Coughing, wheezing, and shortness of breath are the classic signs and symptoms of asthma.

These symptoms tend to come in episodes and may recur after long periods. Some patients also complain of chest tightness, difficulty breathing, and trouble sleeping. However, these symptoms are nonspecific, and may be seen in other conditions. Manifestations that might suggest that you may be suffering from a condition other than asthma include symptoms like fatigue, palpitations, lightheadedness and chest discomfort. If your condition does not improve with asthma treatment, then you may need further evaluation to consider other causes.

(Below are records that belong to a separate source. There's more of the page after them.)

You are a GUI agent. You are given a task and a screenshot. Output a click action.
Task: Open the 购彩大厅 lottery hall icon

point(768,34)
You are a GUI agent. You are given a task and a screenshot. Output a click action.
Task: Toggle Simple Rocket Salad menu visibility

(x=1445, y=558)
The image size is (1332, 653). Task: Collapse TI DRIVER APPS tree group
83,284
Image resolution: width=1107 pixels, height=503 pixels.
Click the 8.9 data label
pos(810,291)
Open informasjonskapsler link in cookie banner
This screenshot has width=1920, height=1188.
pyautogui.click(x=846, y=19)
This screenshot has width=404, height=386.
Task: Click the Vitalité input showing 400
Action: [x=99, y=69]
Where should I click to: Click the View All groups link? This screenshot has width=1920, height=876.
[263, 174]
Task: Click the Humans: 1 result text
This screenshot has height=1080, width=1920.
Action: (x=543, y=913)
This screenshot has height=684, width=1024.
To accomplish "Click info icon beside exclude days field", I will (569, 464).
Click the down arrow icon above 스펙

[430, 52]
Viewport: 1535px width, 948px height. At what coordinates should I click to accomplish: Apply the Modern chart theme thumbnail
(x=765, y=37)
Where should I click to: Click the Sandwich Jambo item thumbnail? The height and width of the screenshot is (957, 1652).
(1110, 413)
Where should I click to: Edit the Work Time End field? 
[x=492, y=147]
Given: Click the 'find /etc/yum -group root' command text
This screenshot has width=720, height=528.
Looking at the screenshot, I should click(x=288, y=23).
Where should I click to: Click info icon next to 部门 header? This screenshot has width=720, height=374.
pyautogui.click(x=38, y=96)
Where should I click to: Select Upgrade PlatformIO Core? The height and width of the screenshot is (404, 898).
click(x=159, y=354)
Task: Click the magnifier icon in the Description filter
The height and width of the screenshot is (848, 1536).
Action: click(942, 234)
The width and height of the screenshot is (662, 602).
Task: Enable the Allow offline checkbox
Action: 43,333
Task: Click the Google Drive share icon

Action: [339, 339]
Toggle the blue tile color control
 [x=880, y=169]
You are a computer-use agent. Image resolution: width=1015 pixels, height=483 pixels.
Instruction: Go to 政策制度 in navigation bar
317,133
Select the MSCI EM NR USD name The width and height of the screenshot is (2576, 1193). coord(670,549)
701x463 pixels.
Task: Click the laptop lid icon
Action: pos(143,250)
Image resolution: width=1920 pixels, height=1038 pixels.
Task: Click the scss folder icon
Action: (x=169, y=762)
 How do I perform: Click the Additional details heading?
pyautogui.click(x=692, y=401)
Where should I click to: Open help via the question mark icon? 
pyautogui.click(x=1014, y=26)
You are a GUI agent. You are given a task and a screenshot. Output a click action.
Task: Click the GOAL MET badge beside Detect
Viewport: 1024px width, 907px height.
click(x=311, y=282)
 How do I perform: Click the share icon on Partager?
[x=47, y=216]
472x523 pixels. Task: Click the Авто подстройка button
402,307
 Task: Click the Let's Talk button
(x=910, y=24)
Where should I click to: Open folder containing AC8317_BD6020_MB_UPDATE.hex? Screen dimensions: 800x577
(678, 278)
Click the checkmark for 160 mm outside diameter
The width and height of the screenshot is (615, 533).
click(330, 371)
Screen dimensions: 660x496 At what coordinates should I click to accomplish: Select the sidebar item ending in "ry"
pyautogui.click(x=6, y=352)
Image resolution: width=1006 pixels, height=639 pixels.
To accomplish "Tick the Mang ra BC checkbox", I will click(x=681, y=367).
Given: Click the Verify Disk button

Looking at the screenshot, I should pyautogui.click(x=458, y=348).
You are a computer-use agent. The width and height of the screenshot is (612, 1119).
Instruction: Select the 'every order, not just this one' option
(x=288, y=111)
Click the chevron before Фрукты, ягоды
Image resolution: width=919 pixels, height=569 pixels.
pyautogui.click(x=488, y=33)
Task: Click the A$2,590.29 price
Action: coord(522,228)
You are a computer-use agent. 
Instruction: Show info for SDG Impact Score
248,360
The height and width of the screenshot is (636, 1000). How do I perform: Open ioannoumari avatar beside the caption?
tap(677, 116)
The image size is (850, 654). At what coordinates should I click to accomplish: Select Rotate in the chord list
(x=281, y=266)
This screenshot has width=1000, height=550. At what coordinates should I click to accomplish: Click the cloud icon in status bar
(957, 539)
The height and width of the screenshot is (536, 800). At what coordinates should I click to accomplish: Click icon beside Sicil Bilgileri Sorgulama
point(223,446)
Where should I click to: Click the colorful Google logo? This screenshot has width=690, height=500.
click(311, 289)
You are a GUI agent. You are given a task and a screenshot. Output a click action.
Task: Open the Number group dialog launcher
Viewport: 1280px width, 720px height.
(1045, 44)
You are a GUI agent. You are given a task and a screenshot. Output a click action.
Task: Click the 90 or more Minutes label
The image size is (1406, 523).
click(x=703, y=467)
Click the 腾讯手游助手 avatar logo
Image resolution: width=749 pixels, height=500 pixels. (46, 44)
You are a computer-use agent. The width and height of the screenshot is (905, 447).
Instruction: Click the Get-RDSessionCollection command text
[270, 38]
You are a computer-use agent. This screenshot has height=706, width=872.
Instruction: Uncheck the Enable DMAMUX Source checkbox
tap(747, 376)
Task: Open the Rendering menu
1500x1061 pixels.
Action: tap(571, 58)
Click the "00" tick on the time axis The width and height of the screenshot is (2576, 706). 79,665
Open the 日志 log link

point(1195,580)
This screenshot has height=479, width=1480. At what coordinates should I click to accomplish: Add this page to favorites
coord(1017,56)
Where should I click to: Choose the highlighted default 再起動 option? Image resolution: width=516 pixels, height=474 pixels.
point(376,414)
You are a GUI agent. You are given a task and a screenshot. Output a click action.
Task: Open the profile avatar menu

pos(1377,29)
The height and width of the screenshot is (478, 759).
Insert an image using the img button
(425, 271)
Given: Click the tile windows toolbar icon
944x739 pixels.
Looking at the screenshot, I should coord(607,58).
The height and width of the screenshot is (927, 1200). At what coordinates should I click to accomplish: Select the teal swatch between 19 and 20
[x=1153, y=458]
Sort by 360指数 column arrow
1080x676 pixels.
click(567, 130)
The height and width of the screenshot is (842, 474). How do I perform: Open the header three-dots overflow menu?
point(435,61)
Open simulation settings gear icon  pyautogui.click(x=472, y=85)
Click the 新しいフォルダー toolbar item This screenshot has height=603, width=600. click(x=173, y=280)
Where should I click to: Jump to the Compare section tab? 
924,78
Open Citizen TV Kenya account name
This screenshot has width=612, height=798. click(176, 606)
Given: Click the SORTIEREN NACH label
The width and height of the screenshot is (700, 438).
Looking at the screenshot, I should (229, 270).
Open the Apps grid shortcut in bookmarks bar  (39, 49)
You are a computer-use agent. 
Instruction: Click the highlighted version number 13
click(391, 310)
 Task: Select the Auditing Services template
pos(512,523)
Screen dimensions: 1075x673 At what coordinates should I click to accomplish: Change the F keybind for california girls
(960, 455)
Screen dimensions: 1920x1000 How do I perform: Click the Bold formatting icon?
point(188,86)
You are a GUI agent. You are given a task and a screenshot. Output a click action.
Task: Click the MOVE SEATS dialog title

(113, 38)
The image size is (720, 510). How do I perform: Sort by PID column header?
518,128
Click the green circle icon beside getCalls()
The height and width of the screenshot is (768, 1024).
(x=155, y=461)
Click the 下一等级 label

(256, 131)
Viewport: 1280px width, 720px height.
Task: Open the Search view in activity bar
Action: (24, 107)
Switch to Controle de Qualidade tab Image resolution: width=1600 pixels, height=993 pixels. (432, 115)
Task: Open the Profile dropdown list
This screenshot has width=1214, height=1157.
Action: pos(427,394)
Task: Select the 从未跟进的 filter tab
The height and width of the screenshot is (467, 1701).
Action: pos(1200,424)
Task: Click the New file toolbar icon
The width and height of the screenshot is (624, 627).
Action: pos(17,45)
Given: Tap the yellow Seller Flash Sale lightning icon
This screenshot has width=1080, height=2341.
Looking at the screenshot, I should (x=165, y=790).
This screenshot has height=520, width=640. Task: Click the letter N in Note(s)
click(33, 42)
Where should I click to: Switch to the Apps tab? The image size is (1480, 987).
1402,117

On physical examination, a doctor may hear wheezes (high pitched whistling sounds) in your lungs, but otherwise, you may seem completely normal. In an asthma attack, your breathing rate increases, your heart rate rises, and your breathing effort increases. Signs of worsening condition include increased difficulty breathing and greater need to use inhalers for quick relief.

Some people do not have the usual symptoms of asthma (coughing, wheezing, and shortness of breath). They may experience unusual symptoms that may not appear to be due to asthma. These include:

  • rapid breathing
  • fatigue
  • sighing
  • anxiety
  • chronic cough but no wheezing
  • trouble exercising properly
  • difficulty sleeping
  • difficulty concentrating

Other conditions such as vocal cord disorder, bronchitis, allergic reaction, and heart failure may also mimic the symptoms of asthma.

How To Reduce Asthma Symptoms

You can avoid asthma triggers to reduce the likelihood of getting unpleasant symptoms. These include:

  • Using the air conditioner to reduce your exposure to airborne pollen and dust mites and to lower indoor humidity.
  • Reducing contact with house dust.
  • Removing carpets and installing hardwood flooring.
  • Using washable blinds and curtains.
  • Maintaining optimal humidity at home and in the office.
  • Preventing the growth of molds at home by cleaning damp areas.
  • Reducing exposure to pet dander.
  • Cleaning your home regularly.
  • Covering your mouth and nose in cold weather.

When To See A Doctor

Contact your doctor if you are experiencing cough, wheezing and shortness of breath that lasts more than a few days. It is best to treat asthma early to prevent lung damage and other complications. It is also possible that your symptoms may be related to another condition, which is best diagnosed and treated properly.

Seek emergency treatment if your symptoms seem to worsen. These may include difficulty breathing, worsening of wheezing, and shortness of breath while doing light activities. If your symptoms do not improve in spite of using an inhaler, you may need immediate medical attention.